(Given information)

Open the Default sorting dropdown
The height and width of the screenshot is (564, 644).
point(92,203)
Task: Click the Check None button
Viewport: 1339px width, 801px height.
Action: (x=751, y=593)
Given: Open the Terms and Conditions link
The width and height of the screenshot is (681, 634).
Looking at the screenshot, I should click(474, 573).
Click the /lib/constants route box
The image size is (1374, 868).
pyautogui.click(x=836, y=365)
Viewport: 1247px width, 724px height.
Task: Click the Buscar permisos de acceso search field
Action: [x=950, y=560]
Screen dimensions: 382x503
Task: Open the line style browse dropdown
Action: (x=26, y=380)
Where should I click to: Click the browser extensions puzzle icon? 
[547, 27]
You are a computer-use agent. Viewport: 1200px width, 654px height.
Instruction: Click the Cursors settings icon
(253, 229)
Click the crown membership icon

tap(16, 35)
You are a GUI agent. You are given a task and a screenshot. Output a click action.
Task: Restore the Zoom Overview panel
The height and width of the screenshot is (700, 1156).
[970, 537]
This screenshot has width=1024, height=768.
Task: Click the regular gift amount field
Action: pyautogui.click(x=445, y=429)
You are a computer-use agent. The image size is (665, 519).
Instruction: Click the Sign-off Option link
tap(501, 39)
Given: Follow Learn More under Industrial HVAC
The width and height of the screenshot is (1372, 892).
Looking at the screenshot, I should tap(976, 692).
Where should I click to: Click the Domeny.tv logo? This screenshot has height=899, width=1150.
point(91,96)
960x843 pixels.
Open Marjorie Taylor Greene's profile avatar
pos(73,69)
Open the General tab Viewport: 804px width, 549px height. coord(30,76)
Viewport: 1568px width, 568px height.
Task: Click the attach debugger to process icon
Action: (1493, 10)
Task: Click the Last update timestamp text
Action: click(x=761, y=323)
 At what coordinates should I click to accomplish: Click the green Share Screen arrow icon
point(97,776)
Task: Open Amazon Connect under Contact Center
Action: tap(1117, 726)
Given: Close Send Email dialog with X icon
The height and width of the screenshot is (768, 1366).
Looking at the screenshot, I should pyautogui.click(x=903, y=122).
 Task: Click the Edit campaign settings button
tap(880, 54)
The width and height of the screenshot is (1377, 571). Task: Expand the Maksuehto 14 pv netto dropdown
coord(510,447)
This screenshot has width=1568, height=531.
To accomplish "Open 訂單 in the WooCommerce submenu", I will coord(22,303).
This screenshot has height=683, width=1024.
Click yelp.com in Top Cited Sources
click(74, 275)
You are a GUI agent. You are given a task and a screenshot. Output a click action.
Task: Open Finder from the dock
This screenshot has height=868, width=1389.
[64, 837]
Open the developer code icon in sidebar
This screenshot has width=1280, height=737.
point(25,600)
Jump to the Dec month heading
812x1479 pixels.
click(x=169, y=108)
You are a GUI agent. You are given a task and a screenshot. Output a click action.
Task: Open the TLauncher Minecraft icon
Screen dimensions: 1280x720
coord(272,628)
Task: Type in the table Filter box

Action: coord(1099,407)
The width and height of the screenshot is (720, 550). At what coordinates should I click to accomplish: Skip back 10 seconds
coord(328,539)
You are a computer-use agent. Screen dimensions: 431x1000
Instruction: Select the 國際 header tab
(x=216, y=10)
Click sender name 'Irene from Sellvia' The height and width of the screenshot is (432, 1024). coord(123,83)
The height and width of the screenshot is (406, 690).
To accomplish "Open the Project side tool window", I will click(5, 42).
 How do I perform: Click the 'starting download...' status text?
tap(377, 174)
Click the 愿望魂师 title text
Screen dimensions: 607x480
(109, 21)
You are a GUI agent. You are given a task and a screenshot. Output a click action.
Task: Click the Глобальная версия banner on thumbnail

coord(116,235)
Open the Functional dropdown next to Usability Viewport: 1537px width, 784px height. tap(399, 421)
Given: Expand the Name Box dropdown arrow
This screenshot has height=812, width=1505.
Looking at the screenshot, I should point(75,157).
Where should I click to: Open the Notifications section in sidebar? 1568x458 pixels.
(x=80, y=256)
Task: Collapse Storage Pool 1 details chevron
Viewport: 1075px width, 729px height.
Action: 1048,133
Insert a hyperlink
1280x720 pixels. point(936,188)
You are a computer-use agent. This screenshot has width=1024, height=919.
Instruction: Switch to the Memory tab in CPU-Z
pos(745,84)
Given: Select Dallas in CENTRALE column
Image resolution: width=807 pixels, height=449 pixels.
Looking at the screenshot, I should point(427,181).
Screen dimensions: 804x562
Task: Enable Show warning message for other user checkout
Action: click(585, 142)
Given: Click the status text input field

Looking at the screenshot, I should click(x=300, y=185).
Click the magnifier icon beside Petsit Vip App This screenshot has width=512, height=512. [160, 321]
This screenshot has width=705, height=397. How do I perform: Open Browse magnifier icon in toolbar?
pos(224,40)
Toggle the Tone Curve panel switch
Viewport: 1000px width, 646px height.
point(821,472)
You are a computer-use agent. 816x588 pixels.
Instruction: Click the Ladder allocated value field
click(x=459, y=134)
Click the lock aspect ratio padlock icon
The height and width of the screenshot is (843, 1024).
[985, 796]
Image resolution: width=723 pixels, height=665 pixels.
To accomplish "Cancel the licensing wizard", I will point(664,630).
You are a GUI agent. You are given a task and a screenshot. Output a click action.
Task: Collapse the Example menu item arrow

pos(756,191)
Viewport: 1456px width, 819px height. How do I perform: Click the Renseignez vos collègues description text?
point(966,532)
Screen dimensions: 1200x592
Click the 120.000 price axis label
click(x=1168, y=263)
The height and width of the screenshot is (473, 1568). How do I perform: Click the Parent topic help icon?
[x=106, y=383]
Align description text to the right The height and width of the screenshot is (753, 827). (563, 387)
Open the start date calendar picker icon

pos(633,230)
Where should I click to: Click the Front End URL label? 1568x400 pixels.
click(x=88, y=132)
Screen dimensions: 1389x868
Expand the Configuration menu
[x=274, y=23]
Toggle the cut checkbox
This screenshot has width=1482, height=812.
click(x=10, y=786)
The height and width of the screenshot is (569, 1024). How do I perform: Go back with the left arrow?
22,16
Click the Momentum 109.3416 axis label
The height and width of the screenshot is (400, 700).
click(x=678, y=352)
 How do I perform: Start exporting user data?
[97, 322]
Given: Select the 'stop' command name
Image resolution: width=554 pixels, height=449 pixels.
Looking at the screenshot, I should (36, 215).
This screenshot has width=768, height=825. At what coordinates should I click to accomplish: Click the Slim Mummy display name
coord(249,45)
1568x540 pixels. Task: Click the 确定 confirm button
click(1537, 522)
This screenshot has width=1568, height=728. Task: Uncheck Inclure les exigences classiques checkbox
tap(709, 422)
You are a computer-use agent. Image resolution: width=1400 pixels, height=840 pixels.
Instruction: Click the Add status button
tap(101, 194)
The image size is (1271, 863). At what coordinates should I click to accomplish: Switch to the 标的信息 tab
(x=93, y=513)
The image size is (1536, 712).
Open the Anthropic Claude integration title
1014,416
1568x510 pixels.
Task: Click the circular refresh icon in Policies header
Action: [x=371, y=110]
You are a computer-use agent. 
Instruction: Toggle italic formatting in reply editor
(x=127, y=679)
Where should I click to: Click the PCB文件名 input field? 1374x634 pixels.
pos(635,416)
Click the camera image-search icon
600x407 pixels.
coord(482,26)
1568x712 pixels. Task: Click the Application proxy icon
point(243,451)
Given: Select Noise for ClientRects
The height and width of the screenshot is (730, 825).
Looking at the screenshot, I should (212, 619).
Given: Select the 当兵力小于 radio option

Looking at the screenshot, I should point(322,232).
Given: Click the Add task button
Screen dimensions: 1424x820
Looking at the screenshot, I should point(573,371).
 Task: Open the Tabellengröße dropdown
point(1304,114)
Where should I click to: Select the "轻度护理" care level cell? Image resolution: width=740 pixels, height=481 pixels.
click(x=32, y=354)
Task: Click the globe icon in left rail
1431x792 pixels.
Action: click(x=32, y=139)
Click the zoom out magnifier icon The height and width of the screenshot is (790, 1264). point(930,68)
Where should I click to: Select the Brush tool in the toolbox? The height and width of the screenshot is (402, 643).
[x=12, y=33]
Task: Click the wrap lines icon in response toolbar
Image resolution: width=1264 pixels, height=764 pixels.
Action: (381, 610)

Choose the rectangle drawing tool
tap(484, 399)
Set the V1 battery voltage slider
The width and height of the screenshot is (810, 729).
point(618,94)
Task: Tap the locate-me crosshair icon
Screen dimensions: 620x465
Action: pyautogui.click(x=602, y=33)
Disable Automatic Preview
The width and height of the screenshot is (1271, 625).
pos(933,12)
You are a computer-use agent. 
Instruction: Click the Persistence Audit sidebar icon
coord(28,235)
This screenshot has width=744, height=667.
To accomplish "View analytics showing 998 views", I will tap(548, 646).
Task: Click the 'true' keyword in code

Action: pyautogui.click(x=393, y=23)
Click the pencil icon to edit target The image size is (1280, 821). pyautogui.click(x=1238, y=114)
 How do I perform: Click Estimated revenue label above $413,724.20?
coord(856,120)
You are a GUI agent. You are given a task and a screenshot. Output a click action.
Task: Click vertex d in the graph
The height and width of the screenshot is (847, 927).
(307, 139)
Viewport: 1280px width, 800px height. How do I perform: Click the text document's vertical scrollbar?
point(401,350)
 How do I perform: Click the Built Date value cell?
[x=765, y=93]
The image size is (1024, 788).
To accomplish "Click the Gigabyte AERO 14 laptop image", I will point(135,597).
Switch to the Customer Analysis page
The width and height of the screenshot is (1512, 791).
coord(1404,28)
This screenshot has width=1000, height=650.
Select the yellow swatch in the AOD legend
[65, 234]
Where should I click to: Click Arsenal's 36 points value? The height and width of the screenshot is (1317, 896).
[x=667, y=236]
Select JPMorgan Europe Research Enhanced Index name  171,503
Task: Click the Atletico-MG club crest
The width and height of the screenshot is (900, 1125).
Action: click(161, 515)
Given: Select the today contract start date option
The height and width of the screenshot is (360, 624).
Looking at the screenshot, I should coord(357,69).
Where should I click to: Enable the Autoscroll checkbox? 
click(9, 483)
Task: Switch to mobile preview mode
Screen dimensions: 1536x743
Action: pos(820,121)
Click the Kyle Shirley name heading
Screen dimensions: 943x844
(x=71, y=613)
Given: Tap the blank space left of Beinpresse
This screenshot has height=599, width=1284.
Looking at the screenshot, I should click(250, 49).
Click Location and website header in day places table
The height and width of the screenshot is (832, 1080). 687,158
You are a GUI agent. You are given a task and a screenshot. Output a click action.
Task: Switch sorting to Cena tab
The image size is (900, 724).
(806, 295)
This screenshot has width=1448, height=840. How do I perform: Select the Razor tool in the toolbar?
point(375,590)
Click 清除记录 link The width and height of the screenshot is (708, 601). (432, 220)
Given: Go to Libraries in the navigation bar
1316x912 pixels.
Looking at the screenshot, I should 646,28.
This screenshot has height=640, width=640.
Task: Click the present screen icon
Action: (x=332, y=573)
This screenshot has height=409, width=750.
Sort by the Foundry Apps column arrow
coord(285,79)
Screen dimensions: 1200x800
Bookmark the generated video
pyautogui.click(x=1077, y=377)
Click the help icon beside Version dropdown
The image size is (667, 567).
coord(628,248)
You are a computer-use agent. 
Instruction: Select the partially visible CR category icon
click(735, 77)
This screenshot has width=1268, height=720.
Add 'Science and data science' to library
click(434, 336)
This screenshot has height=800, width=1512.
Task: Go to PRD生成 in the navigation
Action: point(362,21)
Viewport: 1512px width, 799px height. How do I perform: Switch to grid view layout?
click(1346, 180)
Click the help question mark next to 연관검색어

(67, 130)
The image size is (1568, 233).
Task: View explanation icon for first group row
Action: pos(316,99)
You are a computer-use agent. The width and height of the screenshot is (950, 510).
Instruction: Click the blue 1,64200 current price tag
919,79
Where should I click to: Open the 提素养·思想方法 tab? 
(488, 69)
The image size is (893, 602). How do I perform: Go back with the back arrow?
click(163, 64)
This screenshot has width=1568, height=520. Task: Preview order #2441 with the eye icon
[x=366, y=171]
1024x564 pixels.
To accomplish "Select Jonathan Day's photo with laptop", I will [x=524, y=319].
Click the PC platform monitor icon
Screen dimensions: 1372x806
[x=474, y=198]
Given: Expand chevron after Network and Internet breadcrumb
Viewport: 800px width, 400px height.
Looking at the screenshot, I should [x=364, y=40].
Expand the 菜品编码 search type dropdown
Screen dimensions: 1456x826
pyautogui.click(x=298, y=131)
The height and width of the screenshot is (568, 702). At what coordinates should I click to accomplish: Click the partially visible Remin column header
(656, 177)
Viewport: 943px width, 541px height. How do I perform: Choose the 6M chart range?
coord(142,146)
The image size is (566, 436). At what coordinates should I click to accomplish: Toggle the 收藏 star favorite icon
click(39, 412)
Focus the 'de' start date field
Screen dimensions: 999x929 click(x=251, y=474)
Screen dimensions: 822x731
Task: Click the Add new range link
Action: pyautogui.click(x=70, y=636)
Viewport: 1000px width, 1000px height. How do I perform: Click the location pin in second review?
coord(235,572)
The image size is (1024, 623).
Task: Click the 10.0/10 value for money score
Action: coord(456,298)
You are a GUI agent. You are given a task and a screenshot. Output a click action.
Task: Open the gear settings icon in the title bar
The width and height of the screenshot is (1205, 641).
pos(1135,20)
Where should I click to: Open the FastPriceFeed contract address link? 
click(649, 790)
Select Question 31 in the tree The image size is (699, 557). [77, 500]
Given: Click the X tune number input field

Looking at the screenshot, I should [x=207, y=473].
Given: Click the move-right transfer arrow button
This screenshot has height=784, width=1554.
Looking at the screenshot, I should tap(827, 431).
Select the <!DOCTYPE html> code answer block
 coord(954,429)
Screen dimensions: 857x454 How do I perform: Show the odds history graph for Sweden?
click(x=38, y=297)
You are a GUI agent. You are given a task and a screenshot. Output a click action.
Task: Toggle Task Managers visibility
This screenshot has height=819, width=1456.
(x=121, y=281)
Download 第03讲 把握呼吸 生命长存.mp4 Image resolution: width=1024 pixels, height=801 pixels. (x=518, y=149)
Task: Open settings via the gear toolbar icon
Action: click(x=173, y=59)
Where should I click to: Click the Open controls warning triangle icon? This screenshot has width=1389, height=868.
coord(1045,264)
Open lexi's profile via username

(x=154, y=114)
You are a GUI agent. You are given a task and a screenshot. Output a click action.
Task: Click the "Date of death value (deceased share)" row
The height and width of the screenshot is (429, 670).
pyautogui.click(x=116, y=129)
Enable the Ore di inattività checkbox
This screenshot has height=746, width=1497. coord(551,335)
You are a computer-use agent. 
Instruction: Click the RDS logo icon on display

(End Given information)

> [Problem description] Your reply must contain exactly the lines from the first line of the data through the line holding "960x843 pixels.", and nothing more.

> [Result]
Open the Default sorting dropdown
The height and width of the screenshot is (564, 644).
point(92,203)
Task: Click the Check None button
Viewport: 1339px width, 801px height.
Action: (x=751, y=593)
Given: Open the Terms and Conditions link
The width and height of the screenshot is (681, 634).
Looking at the screenshot, I should click(474, 573).
Click the /lib/constants route box
The image size is (1374, 868).
pyautogui.click(x=836, y=365)
Viewport: 1247px width, 724px height.
Task: Click the Buscar permisos de acceso search field
Action: [x=950, y=560]
Screen dimensions: 382x503
Task: Open the line style browse dropdown
Action: (x=26, y=380)
Where should I click to: Click the browser extensions puzzle icon? 
[547, 27]
You are a computer-use agent. Viewport: 1200px width, 654px height.
Instruction: Click the Cursors settings icon
(253, 229)
Click the crown membership icon

tap(16, 35)
You are a GUI agent. You are given a task and a screenshot. Output a click action.
Task: Restore the Zoom Overview panel
The height and width of the screenshot is (700, 1156).
[970, 537]
This screenshot has width=1024, height=768.
Task: Click the regular gift amount field
Action: pyautogui.click(x=445, y=429)
You are a computer-use agent. The image size is (665, 519).
Instruction: Click the Sign-off Option link
tap(501, 39)
Given: Follow Learn More under Industrial HVAC
The width and height of the screenshot is (1372, 892).
Looking at the screenshot, I should tap(976, 692).
Where should I click to: Click the Domeny.tv logo? This screenshot has height=899, width=1150.
point(91,96)
960x843 pixels.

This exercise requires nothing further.